2. Calculate the expected value of y, integrating over y from 1 to 2.

I am a little confused here; for nonnegative r.v., say X, it is suppose that E[X]= integral from 0 to infinity of xF(dx) or xf(x); now, in this case which one is the pdf (probability density function)?

For the second case, could you please explain me why integration over y goes from 1 to 2?

Thanks.

 

[juvenal]

I am a little confused here; for nonnegative r.v., say X, it is suppose that E[X]= integral from 0 to infinity of xF(dx) or xf(x); now, in this case which one is the pdf (probability density function)?

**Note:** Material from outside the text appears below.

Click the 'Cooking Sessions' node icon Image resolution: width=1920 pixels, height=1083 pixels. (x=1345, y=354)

For the second case, could you please explain me why integration over y goes from 1 to 2?

Thanks.

First case - pdf (=f(x)) is uniform and takes on the value of 1 from 0 to 1, 0 outside.

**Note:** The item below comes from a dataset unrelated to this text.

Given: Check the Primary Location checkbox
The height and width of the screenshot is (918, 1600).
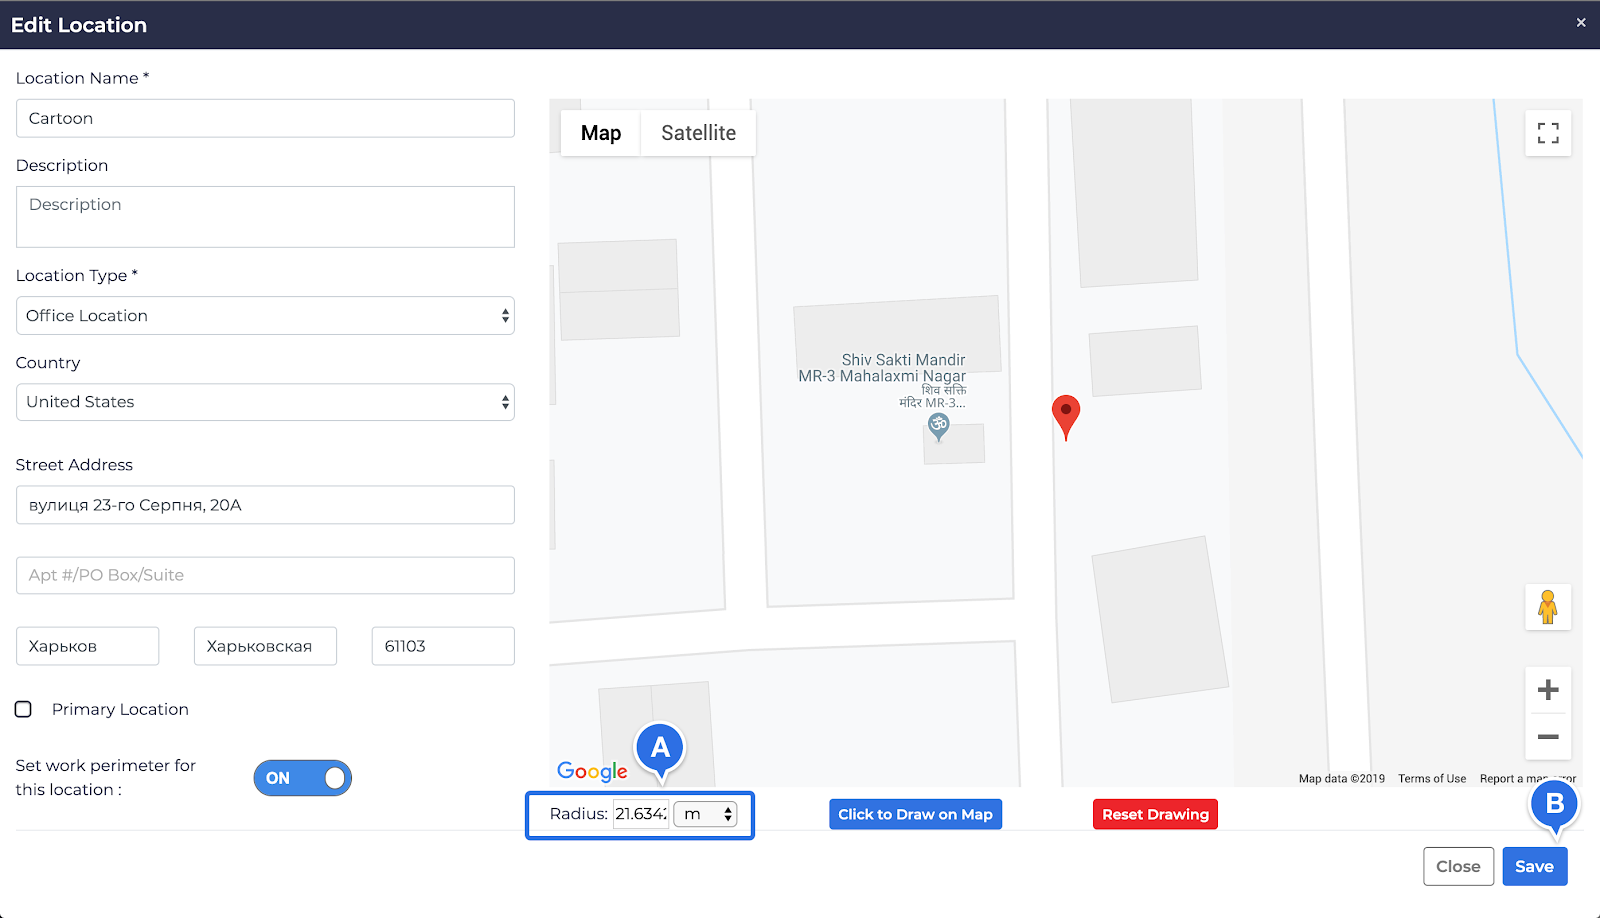Looking at the screenshot, I should [24, 709].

Second case, change of variables. y = x^2 + 1. y(0) = 1. y(1) = 2.

 

[jetoso]

Reply

First case - pdf (=f(x)) is uniform and takes on the value of 1 from 0 to 1, 0 outside.

Second case, change of variables. y = x^2 + 1. y(0) = 1. y(1) = 2.

Thank you!

 

[jetoso]

Reply

Your integrand is wrong - leave out the x outside the parenthesis.

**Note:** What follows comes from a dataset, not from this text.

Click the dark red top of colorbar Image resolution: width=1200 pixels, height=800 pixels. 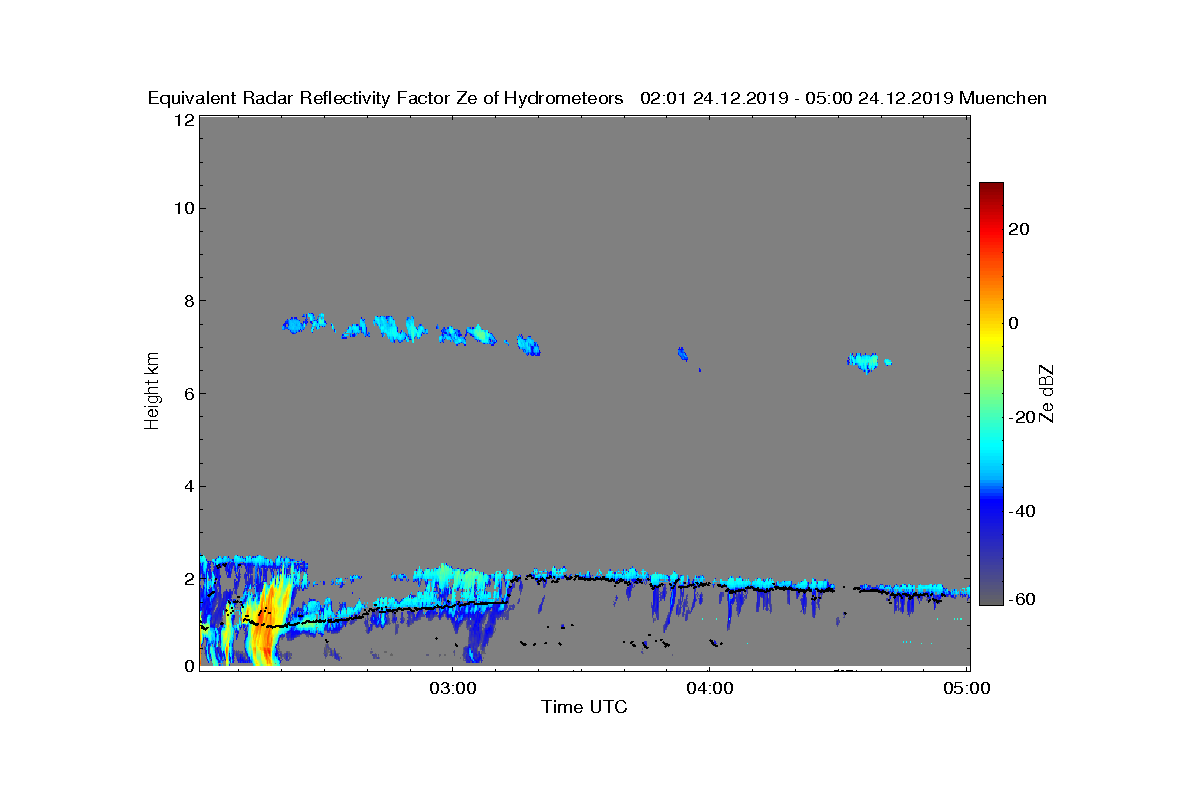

How was that? Do you mean: Integration from 0 to 1 of (x^2+1)dx?

 

[mathman]

How was that? Do you mean: Integration from 0 to 1 of (x^2+1)dx?

yes

In general if X is a random variable g(X) any function of X and f(x) the probability density function for X, then E(g(X))= integral g(x)f(x)dx.

In your case, f(x)=1 for 0<x<1, and f(x)=0 otherwise, while g(X)=X^2+1.

 

[jetoso]

Reply

yes

In general if X is a random variable g(X) any function of X and f(x) the probability density function for X, then E(g(X))= integral g(x)f(x)dx.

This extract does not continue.